Question

$$p(x)=1-\dfrac {1}{2}x$$, $$q(x)=x^{2}-4x-10$$.
Use an algebraic method to find the coordinates of any points of intersection of the graphs $$y=p(x)$$ and $$y=q(x)$$.

Answer

**step1** Understanding the problem

The problem presents two functions, $$p(x)=1-\dfrac {1}{2}x$$ and $$q(x)=x^{2}-4x-10$$. The objective is to find the coordinates of any points where the graphs of $$y=p(x)$$ and $$y=q(x)$$ intersect. The problem explicitly states that an "algebraic method" should be used for this purpose.

**step2** Analyzing the mathematical concepts required

To find the points of intersection of two graphs, their y-values must be equal.
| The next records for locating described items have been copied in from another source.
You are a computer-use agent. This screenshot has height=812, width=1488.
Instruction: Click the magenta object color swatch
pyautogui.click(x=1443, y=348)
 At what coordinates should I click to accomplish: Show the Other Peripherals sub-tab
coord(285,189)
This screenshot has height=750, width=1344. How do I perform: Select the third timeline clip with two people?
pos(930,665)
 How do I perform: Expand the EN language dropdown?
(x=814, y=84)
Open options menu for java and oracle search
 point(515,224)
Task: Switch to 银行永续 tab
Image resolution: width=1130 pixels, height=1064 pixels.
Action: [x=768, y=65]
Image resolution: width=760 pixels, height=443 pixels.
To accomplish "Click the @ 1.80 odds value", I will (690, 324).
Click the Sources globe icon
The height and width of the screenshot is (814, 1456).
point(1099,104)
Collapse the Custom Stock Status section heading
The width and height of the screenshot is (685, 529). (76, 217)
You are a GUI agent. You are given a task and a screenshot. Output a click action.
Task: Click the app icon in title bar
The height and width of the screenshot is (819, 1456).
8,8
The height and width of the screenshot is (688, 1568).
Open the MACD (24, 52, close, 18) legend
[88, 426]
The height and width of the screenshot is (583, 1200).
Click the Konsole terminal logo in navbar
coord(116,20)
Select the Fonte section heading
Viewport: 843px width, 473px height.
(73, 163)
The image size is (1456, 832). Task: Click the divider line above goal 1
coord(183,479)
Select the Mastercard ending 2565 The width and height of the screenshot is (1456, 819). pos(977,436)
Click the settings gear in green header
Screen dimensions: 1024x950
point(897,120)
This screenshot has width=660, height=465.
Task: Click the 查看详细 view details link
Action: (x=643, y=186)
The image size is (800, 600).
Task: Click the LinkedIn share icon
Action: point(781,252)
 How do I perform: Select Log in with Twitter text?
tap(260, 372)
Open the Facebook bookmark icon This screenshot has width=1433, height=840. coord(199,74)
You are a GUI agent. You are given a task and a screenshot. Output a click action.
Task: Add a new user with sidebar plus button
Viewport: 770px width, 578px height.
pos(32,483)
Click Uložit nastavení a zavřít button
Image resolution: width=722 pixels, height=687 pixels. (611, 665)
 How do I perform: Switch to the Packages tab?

Therefore, we would set $$p(x) = q(x)$$, which leads to the equation $$1-\dfrac {1}{2}x = x^{2}-4x-10$$. This equation is a quadratic equation because it involves a term with $$x^2$$. Solving such an equation typically requires rearranging terms to the form $$ax^2+bx+c=0$$ and then applying techniques like factoring, completing the square, or using the quadratic formula to find the values of x.

**step3** Evaluating the problem against specified operational constraints

My operational guidelines mandate that I "should follow Common Core standards from grade K to grade 5" and strictly "Do not use methods beyond elementary school level (e.g., avoid using algebraic equations to solve problems)." The concept of functions, solving algebraic equations (especially quadratic equations), and working with variables in the manner presented ($$x^2$$, $$p(x)$$, $$q(x)$$) are mathematical topics introduced and explored in middle school or high school mathematics curricula (typically Grade 8 and beyond in the Common Core State Standards).

**step4** Conclusion regarding feasibility under constraints

Given that the problem necessitates the use of algebraic methods to solve a quadratic equation, which falls outside the scope of elementary school mathematics (Grade K-5), I am unable to provide a step-by-step solution that strictly adheres to the specified constraints. Providing a solution would require employing mathematical techniques that are explicitly prohibited by my operational guidelines for this level of problem-solving.